Fair critique. Here's what separates real zero trust from rebranded segmentation:

  • Identity-first enforcement (not IP/VLAN rules)
  • Device posture checks blocking sessions, not just routing
  • Microsegmentation per workload, not perimeter zones
  • Continuous auth revocation mid-session
  • Audit trail of every access decision logged
  • Lateral movement blocked at application layer
  • If your vendor can't show those six working together, you're right—it's just segmentation with a sticker.

    Mar 20

    what's your current incident response time for lateral movement detection?

    Mar 20

    fair call. I'd drop the platform pitch entirely and start with threat modeling against what actually hurts you.

    Here's what I do: zero trust only makes sense if you're solving a real problem—lateral movement, insider risk, supply chain compromise. If your biggest gap is "we don't segment VLANs" then yeah, just buy a switch and save the money.

    Where it gets real: assume breach.
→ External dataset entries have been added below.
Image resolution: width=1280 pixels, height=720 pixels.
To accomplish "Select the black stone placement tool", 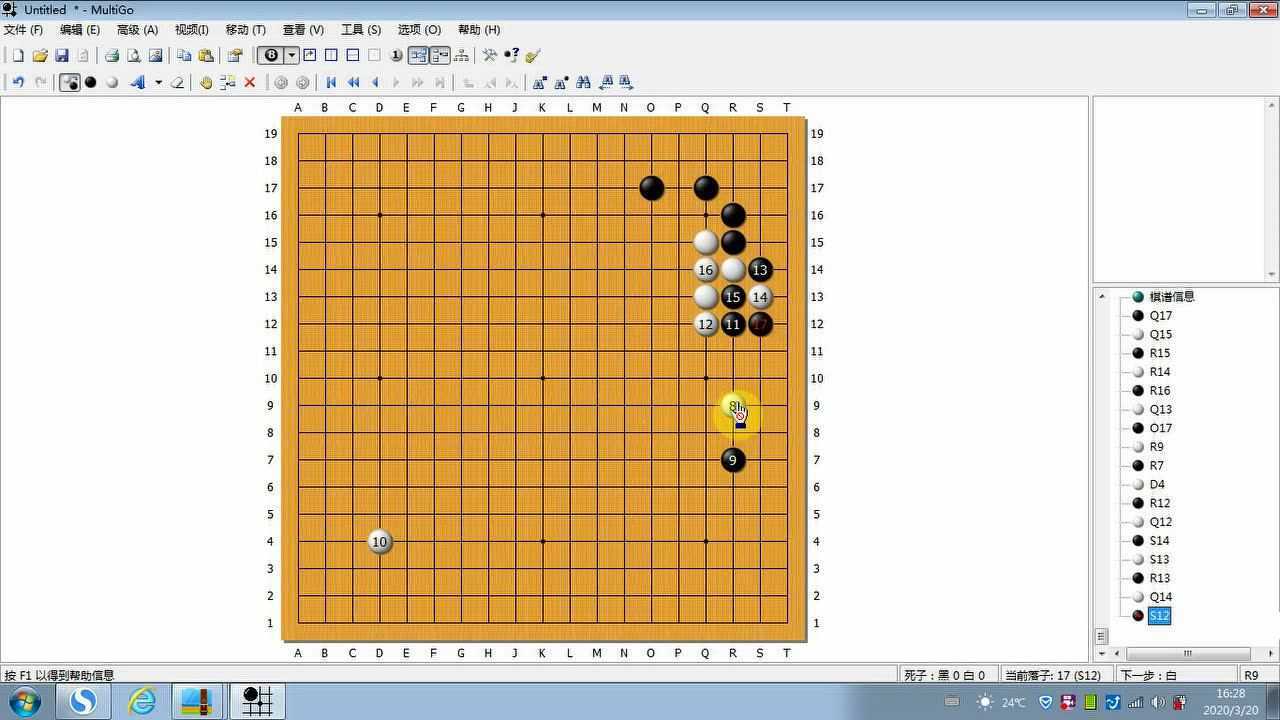I will pyautogui.click(x=91, y=83).
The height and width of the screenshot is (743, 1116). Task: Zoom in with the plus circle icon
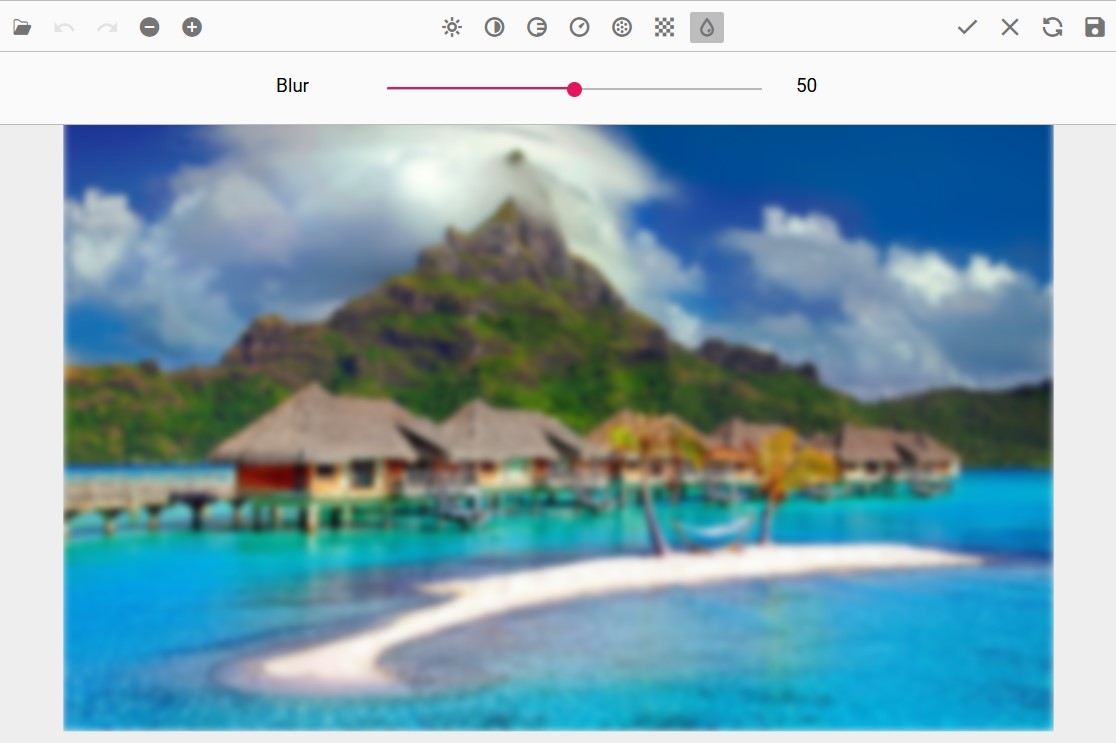point(192,27)
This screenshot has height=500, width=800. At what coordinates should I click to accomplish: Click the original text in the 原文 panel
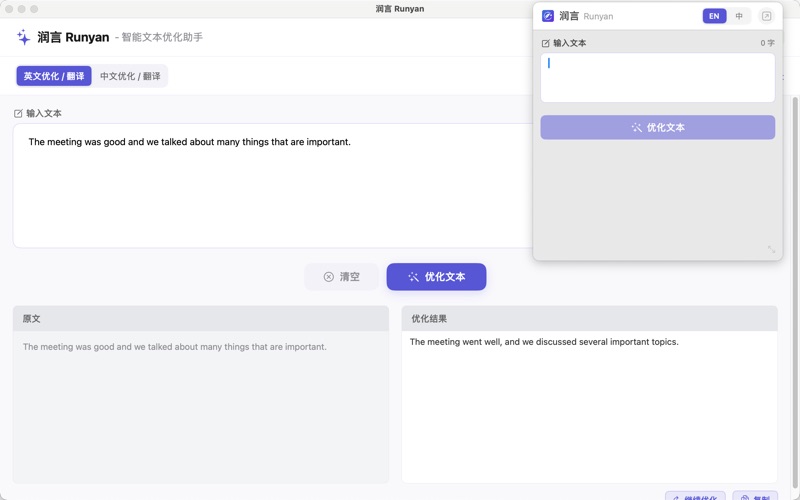point(174,347)
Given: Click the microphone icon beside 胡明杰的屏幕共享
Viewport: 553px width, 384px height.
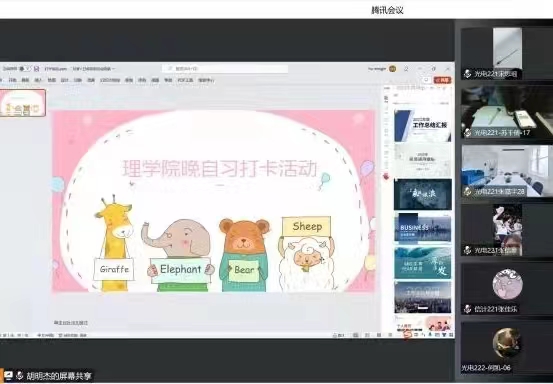Looking at the screenshot, I should [x=19, y=376].
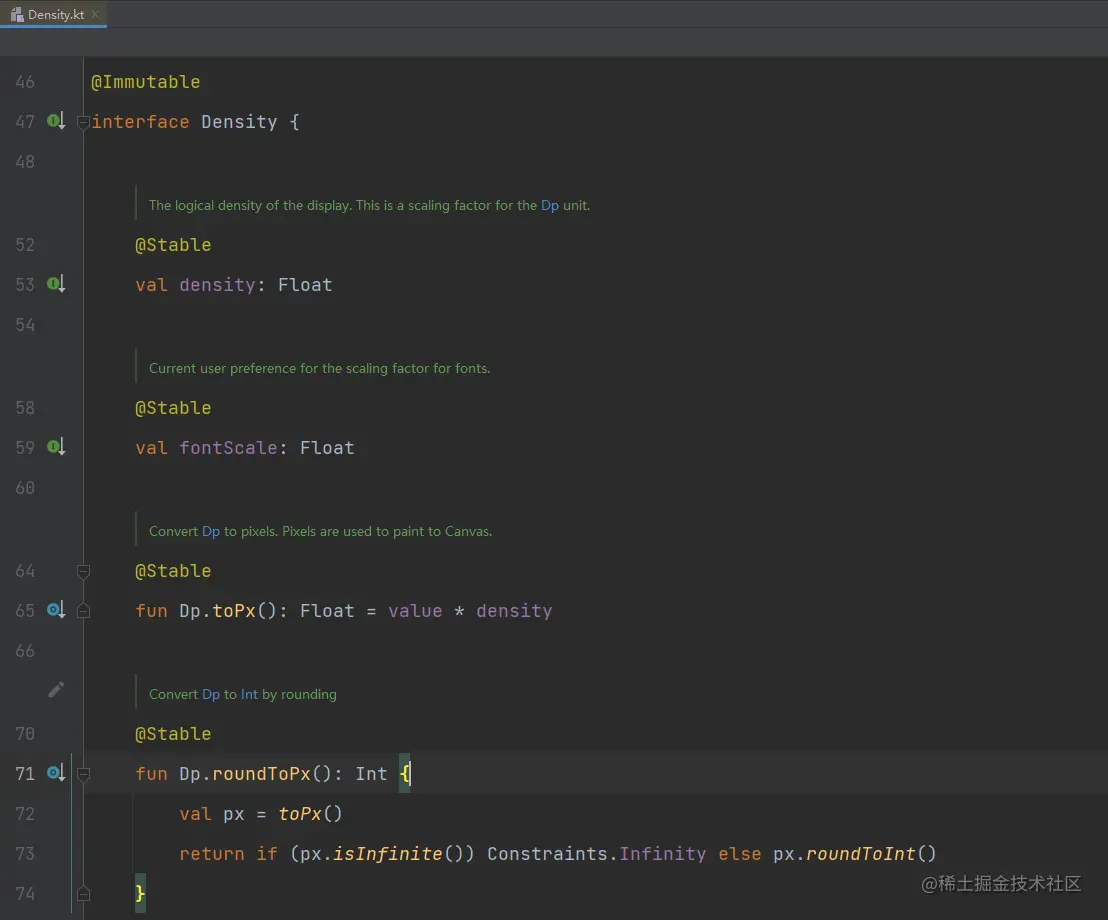Image resolution: width=1108 pixels, height=920 pixels.
Task: Click the Dp link in the logical density comment
Action: (x=549, y=205)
Network segmentation buys time and containment, but it's table stakes. The actual work is identity—who's touching what, when, from where, with what privileges. Logs at scale. Real-time invalidation of tokens. That's the friction point most enterprises skip because it's operational hell.
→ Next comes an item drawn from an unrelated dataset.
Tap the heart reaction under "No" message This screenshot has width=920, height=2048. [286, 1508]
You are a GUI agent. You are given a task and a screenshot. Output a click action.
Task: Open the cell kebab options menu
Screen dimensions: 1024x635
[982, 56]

    I'd audit exactly where you've had incidents or near-misses in the last 3 years. If it's "attacker pivoted from cloud VM to database server," zero trust tooling helps. If it's "forgot to rotate prod credentials" or "admin password was 123456," you need basic hygiene first.

    Most zero trust marketing is people selling you $2M to do what $200K of architecture and $100K of automation should've done from the start. The platform part is maybe 20% of the actual work.

    So yeah—question the vendor. Then question whether you've actually mapped your risks. That's where I'd start.

    Mar 20

    Zero trust is identity verification on every access request, not just network boundaries—completely different threat model.

    Mar 20

    Yeah, network segmentation is the core of it, but where we're seeing actual ROI is identity enforcement and continuous verification—not just perimeter controls. Marketing glosses over the ops cost of managing it though. We're running 40% more auth checks than traditional setups, which means infrastructure scaling.

    Mar 20

    Wrong. Zero trust kills implicit trust at every layer—identity, device, app. Network segmentation is perimeter-centric. We verify every request, not just block at boundaries. That's fundamentally different architecture, not rebranding.

    Mar 20

    Yeah, and a Ferrari is just fancy steel with marketing spend. Both still beat walking.

    Mar 20

    Network segmentation is perimeter control. Zero trust verifies every access request—identity, device, context. Different problem space.